• _Set task_: Reproduce word for word the lines from the start of the records up to and including the line that contains "Looking at the screenshot, I should click(626, 772).".

=== Data section ===

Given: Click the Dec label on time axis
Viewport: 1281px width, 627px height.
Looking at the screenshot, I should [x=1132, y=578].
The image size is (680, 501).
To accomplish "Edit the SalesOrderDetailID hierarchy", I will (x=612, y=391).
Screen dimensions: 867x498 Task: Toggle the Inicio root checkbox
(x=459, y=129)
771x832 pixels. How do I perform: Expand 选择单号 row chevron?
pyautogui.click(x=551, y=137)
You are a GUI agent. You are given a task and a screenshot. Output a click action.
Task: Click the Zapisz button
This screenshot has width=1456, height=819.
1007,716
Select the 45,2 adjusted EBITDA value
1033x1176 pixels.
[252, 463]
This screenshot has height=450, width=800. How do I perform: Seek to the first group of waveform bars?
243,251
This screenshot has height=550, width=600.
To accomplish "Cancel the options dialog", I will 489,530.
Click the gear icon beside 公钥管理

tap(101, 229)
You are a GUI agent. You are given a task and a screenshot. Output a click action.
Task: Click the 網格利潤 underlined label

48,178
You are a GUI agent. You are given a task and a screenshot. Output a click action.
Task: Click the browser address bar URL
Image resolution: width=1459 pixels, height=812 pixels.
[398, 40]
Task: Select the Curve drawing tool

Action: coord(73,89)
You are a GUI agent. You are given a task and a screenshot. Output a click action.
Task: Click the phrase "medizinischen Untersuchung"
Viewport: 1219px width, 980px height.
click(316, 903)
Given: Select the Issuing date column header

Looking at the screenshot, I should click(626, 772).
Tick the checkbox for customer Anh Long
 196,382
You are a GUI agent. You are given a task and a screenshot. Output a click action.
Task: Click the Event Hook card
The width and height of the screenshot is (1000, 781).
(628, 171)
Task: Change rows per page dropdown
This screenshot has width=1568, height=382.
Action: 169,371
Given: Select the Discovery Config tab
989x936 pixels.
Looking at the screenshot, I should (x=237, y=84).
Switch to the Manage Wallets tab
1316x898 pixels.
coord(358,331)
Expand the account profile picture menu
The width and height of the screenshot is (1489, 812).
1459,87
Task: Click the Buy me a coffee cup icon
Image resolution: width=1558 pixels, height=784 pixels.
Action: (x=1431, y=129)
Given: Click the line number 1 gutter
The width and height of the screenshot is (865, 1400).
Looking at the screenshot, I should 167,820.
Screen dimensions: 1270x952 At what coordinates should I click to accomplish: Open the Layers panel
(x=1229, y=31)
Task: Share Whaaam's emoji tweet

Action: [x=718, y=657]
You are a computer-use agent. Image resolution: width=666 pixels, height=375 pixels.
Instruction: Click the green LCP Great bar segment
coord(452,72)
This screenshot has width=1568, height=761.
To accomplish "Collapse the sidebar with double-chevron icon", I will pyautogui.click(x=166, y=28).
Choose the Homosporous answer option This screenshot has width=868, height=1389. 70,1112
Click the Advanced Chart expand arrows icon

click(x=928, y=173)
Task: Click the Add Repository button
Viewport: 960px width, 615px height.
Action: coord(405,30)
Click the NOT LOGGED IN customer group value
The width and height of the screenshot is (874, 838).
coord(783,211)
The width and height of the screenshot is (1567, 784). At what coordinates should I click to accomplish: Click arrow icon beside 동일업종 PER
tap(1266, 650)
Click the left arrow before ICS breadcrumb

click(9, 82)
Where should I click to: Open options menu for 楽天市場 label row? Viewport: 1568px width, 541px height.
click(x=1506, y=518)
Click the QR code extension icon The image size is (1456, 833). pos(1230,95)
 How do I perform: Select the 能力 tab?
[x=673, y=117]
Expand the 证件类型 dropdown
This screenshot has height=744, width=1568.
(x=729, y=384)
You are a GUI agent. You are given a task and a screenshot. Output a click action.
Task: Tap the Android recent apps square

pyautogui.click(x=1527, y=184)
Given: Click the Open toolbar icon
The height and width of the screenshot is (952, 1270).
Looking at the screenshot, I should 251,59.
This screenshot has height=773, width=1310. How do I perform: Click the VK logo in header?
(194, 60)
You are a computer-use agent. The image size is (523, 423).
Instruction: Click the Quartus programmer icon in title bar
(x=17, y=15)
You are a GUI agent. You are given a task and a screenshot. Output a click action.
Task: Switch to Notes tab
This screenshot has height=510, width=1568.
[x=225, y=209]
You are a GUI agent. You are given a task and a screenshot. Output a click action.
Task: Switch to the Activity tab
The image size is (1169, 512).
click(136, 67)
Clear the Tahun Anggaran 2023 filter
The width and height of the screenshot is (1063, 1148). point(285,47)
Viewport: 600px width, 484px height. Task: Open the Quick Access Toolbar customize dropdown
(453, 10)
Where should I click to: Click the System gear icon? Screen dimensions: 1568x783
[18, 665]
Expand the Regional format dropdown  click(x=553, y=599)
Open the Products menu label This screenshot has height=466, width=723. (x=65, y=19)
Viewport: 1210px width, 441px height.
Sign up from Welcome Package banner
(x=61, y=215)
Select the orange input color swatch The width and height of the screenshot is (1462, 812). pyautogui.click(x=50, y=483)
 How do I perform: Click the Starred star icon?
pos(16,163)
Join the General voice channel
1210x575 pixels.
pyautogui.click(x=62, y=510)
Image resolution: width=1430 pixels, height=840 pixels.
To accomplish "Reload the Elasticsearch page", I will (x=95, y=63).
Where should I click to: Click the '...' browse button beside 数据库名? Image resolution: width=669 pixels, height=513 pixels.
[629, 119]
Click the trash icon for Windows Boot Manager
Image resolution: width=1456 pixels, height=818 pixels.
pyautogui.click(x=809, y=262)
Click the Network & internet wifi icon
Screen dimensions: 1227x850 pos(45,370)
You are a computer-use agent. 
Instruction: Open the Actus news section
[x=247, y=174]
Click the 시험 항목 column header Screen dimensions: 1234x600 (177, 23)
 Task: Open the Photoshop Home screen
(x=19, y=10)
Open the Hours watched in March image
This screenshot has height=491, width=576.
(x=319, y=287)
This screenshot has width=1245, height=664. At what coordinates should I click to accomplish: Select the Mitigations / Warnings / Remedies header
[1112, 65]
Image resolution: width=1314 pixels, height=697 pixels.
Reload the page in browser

===

• _Response_:
Given: Click the Dec label on time axis
Viewport: 1281px width, 627px height.
Looking at the screenshot, I should [x=1132, y=578].
The image size is (680, 501).
To accomplish "Edit the SalesOrderDetailID hierarchy", I will (x=612, y=391).
Screen dimensions: 867x498 Task: Toggle the Inicio root checkbox
(x=459, y=129)
771x832 pixels. How do I perform: Expand 选择单号 row chevron?
pyautogui.click(x=551, y=137)
You are a GUI agent. You are given a task and a screenshot. Output a click action.
Task: Click the Zapisz button
This screenshot has width=1456, height=819.
1007,716
Select the 45,2 adjusted EBITDA value
1033x1176 pixels.
[252, 463]
This screenshot has height=450, width=800. How do I perform: Seek to the first group of waveform bars?
243,251
This screenshot has height=550, width=600.
To accomplish "Cancel the options dialog", I will 489,530.
Click the gear icon beside 公钥管理

tap(101, 229)
You are a GUI agent. You are given a task and a screenshot. Output a click action.
Task: Click the 網格利潤 underlined label

48,178
You are a GUI agent. You are given a task and a screenshot. Output a click action.
Task: Click the browser address bar URL
Image resolution: width=1459 pixels, height=812 pixels.
[398, 40]
Task: Select the Curve drawing tool

Action: coord(73,89)
You are a GUI agent. You are given a task and a screenshot. Output a click action.
Task: Click the phrase "medizinischen Untersuchung"
Viewport: 1219px width, 980px height.
click(316, 903)
Given: Select the Issuing date column header

Looking at the screenshot, I should click(626, 772).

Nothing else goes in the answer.